そこから枝分かれした思考はたかしとの記憶を手繰りよせ今度は僅かに沈み、そして結局着地したのはけんいち。

結婚なんて自分にはまだまだ先で、だからといってたかしとの事は通過していく付き合いとも完全に割り切っていた訳ではない。

一緒に歩んでくれる存在として申し分はなかった。


いつかもしも。

そこへけんいちが現れるなど、半年前まで誰が予想していただろうか。

最近のももこは専らこれの繰り返しで1番新しい記憶の彼が車を操るその右手や、いつしか染み付いた煙草の薫り、そんな更新されることのない光景を幾度となくスライドさせていた。

そのくせ自ら連絡を取ることだけは非常に躊躇われる、とことんどうしようもなかった。

年ばかりを重ねて肝心な部分は1つも変わらない、誰が見ても聞いても答えは1つしかないのに。

あの日たかしは素直になった者勝ちだと言っていた、あれ程優しくももこに引導を渡したのも彼くらいのものだ。

決まっているそれにすら素直に頷けない、そんなももこを嗜める人など今は誰もいない。


そんなももこの携帯が部屋中に鳴り響いたのは午前2時、表示された着信番号に慌て、思わず携帯を落としてしまいそうになった。

そこにある名前が大野けんいちでなければこれ程驚きはしなかっただろうし、携帯を見つめたまま躊躇うこともなかった筈だ。

たっぷり20秒、ディスプレイを見つめ留守番電話に切り替わるその直前で通話ボタンを押した。

『もしもし。
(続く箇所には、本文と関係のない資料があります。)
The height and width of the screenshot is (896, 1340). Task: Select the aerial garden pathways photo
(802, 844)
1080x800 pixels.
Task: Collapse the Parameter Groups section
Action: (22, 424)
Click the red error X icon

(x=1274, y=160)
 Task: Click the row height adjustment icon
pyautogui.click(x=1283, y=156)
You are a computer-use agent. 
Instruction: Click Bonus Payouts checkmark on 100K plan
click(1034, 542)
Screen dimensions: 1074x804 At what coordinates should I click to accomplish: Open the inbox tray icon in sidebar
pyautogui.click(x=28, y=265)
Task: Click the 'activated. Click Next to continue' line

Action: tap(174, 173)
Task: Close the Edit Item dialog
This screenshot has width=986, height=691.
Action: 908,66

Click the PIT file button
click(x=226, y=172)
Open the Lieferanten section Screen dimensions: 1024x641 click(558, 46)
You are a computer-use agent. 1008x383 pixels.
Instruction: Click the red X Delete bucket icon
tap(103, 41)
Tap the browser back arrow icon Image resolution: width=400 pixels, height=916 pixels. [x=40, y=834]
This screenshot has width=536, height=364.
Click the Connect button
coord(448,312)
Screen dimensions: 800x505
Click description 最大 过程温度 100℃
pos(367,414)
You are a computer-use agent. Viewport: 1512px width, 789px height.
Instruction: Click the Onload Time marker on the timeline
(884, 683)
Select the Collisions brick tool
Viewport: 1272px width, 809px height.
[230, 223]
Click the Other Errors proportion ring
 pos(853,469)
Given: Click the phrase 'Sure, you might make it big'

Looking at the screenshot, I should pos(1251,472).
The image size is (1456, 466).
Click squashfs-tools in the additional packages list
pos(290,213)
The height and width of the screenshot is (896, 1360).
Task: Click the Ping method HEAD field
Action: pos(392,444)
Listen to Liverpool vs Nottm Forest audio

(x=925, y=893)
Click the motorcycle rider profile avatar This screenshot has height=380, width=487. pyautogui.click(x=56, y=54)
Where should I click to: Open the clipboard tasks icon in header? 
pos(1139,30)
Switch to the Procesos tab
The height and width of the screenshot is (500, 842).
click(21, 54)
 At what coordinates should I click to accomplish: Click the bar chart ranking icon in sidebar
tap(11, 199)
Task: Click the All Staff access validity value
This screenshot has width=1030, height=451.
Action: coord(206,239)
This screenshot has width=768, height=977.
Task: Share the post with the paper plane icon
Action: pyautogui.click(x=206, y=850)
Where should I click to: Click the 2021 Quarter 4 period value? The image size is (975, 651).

』

けんいちの声が飛び込んで来た。

それは約ふた月ぶりのけんいちの声、仕事で再会した時以上に鮮明に確実にももこの動悸を責めぎ上げ、何一つ言葉に出来ないくらい心臓は焼ける程熱かった。

緊張の余り震えそうになる喉元をぐっと堪えてもしもしと発した声は、きちんと彼の耳に届いたのだろうか。

『さくら、寝てた?』

お前寝てたよな、と半ば申し訳なさそうなけんいち。

「起きてたよ。」

すっかり馴染んだ橙色のルームランプを眺めながら、ももこはやっとの思いでそう返した。

真夜中の自室には互いの声だけがしんしんと響いた。

『起きてたの?』

「起きてたといえば起きてた。」

『何それ。相変わらず意味わかんねえな、さくら。』

相変わらず、再会したけんいちの口から幾度この言葉を耳にしただろう。

呆れたように懐かしそうに、だけどその声はいつだって優しく今やそれだけで、ももこの鼓膜は痛い程だった。

「大野くんこそ、どうしたの?」

いきなりだったから驚いたと言えば電話越しに彼が一瞬、言葉を選ぶ気配がした。

『いや、さくらさ。正月来なかったろ、風邪だったって聞いてさ。』

大丈夫かと思って。

「え。大野くん、わざわざそれで?電話くれたんだ。」

風邪なんて気が付けばもう半月近く前の話で、今ではすっかりいつもの日常。

電波の向こうにいるけんいちからの意外な労わりと、風邪だった事を最近知ったと、そのぶっきらぼうな声に自然と口元が緩んだ。

「ありがとう。今はねもうすっかりいつも通り、まだ正月気分が抜けないけど。」

『うん、さくら抜けるの遅そう。』

「はいはい、うるさい。」

中身のない会話はそれでも大きく弾み、ももこにはやっぱり心地よかった。

『ごめんて。そうださくら、今月さ空いてる日飯行こうぜ。』

それは思いがけない彼からの誘いで、ももこは自身の耳が都合良く機能したのではと疑った。

ところが彼の声は至って堅く、からかっている素振りは微塵もない。

「来週なら早く上がれるから、来週なら。」

手帳も開かず、今度は暗転したテレビの液晶を眺めながらそう答えた。

『あ、違う、平日じゃなくて。』

週末の話、それはけんいちの声。

「え、休みの日?」

『そうだよ。土日どっちでも、さくら空いてる日、1日でいい。』

「えっと。」


ももこは言う、恐々と自信も無く。

「それって、なんか。デートみたい。」

彼ならこう言うだろういつもの様に呆れて、図々しい奴、と。


『うん。』

その優しい声はただ一言だけ、そう呟いた。